Introduction
Nous avons tous une façon différente de courir. Notre foulée nous est propre et nous l’oublions en courant. Pourtant, elle est l’une des clés essentielles de notre progression.
Pourquoi ? Parce que c’est le moteur qui permet de restituer l’énergie que nous dépensons à propulser notre corps en avant à chaque pas. Lui porter attention nous permet d’optimiser cette énergie et en conséquence d’améliorer nos performances.
La difficulté tient aux controverses concernant ce sujet. Les échanges avec les entraîneurs et la lecture des publications révèlent des analyses et des recommandations bien différentes et quelquefois
contradictoires.
Controverse *
– Mon objectif n’est pas de me « déresponsabiliser », de dire qu’on peut courir n’importe comment, mais je pense que c’est très difficile de « corriger » une technique de course.
– Les bons coureurs ont une foulée esthétique.
– Une technique de course qui est jolie esthétiquement n’est pas toujours signe que le coureur pourra éviter les blessures et courra plus rapidement.
– On devrait laisser les personnes libres de courir comme elles le désirent.
– La seule façon d’être performant, c’est d’utiliser une technique très spécifique.
– Il existe des études qui ont prouvé qu’à moins de 14km/h, l’attaque du talon (sans blocage) était plus économique que l’attaque mid foot.
– Le problème lors de l’attaque du pied par le talon est qu’il n’y a aucun amorti du choc. Ce choc est amplifié par le verrouillage des articulations, la jambe se retrouvant tendue lors du contact
avec le sol.
– Modifier sa foulée consciemment pour améliorer ses performances est-il conseillé ? Si on regarde les études scientifiques, ce n’est pas convaincant.
– Plusieurs études ont été réalisées sur des personnes habituées à une attaque talon. Changer volontairement pour une foulée médio-pied n’a pas montré une amélioration des performances.
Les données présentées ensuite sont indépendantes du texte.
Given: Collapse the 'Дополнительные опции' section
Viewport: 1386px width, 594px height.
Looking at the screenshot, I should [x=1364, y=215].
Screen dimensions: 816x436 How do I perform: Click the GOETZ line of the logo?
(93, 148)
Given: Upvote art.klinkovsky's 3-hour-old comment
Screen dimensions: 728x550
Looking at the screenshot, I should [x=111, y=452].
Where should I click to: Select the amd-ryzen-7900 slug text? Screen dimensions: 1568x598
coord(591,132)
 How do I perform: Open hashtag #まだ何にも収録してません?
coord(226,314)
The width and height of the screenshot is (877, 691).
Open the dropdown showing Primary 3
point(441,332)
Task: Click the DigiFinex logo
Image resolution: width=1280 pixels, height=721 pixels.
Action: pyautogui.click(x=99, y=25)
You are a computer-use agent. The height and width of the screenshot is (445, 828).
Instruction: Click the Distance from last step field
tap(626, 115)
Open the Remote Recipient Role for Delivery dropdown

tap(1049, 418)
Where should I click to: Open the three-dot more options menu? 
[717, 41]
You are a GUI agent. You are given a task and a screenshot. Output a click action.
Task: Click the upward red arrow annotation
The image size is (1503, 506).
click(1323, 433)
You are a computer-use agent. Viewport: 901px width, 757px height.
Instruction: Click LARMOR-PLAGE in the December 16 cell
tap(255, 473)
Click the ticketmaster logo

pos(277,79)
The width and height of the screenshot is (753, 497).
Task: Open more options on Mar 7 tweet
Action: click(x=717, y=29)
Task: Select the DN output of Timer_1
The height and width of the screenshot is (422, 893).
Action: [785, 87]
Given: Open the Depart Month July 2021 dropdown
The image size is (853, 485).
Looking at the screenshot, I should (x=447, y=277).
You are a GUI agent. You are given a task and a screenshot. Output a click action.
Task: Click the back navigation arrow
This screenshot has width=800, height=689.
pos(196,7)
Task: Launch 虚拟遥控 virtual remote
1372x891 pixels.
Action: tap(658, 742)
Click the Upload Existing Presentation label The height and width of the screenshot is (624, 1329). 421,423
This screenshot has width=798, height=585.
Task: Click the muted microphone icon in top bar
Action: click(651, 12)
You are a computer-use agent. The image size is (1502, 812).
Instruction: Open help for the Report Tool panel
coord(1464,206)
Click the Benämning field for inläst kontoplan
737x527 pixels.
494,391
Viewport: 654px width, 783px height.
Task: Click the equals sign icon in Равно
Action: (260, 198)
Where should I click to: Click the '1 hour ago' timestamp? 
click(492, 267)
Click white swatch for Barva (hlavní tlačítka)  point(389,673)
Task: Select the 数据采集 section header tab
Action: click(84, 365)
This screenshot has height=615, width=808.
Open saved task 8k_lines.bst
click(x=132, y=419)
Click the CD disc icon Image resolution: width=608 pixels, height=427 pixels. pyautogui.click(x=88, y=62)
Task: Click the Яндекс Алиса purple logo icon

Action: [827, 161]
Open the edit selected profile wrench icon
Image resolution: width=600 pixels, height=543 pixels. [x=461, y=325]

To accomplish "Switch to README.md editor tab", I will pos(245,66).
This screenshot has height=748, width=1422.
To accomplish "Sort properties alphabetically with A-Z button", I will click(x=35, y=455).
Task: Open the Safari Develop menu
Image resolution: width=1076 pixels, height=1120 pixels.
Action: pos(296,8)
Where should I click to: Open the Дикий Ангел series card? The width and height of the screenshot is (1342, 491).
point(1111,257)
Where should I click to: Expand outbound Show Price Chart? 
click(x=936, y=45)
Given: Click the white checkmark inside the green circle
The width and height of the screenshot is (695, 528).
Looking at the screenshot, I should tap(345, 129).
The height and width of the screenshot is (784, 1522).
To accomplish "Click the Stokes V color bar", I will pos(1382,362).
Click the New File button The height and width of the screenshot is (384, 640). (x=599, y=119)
– De nombreux entraineurs qui disent que “la foulée s’améliore naturellement à force de courir” et donc qu’il faut simplement courir plus souvent pour améliorer sa foulée.
– Les résultats des études sur les bénéfices de courir avec des chaussures minimalistes ou pieds nus sont controversés.
– etc.
* Tous ces extraits proviennent de diverses publications accessibles sur Internet
Remarque :
A noter un grand nombre d’expression pour définir l’accroche du pied située entre le talon et l’avant du pied : mid foot, le plat du pied, le milieu du pied, la plante des pieds, la foulée medio-pied, etc. Dans cette contribution, j’ai retenu cette dernière expression (qui est celle des chercheurs) : « la foulée medio-pied » car en réalité, au regard de la courbure de la plante des pieds, il n’y a que deux
positions possibles pour toucher le sol : le talon ou l’avant du pied. Le milieu du pied est donc une zone qui s’apparente à l’avant du pied… Cependant, pour la différentier de l’accroche dans la zone de l’orteil, l’expression medio-pied me semble préférable (à celle de milieu du pied) car elle définit une large zone médiane située entre l’avant et l’arrière.
Faits objectifs :
Dans ce « magma » de commentaires, peut-on extraire au moins quelques éléments objectifs ?
La marche
L’attaque talon est le propre de la marche. Lorsque l’on marche (sur du plat jambes tendues), notre pied aborde le sol en premier par le talon qui constitue un coussinet graisseux amortissant cette attaque au sol. Ensuite, le pied vient se dérouler d’arrière en avant jusqu’aux orteils qui vont ensuite commencer à le propulser vers l’avant pour avancer. A ce moment, le talon quitte le sol et le retouche en premier, bien en avant du bassin, sur le prochain cycle. Elle permet d’amortir le choc au sol et le poids du corps, afin de ne pas causer de traumatismes. L’homme est donc fait pour marcher de cette manière.
Attaque talon en courant
Lorsque le pied arrive au sol avec le talon en premier, l’impact est principalement absorbé par le coussin de la chaussure, le genou, la hanche et le bas du dos.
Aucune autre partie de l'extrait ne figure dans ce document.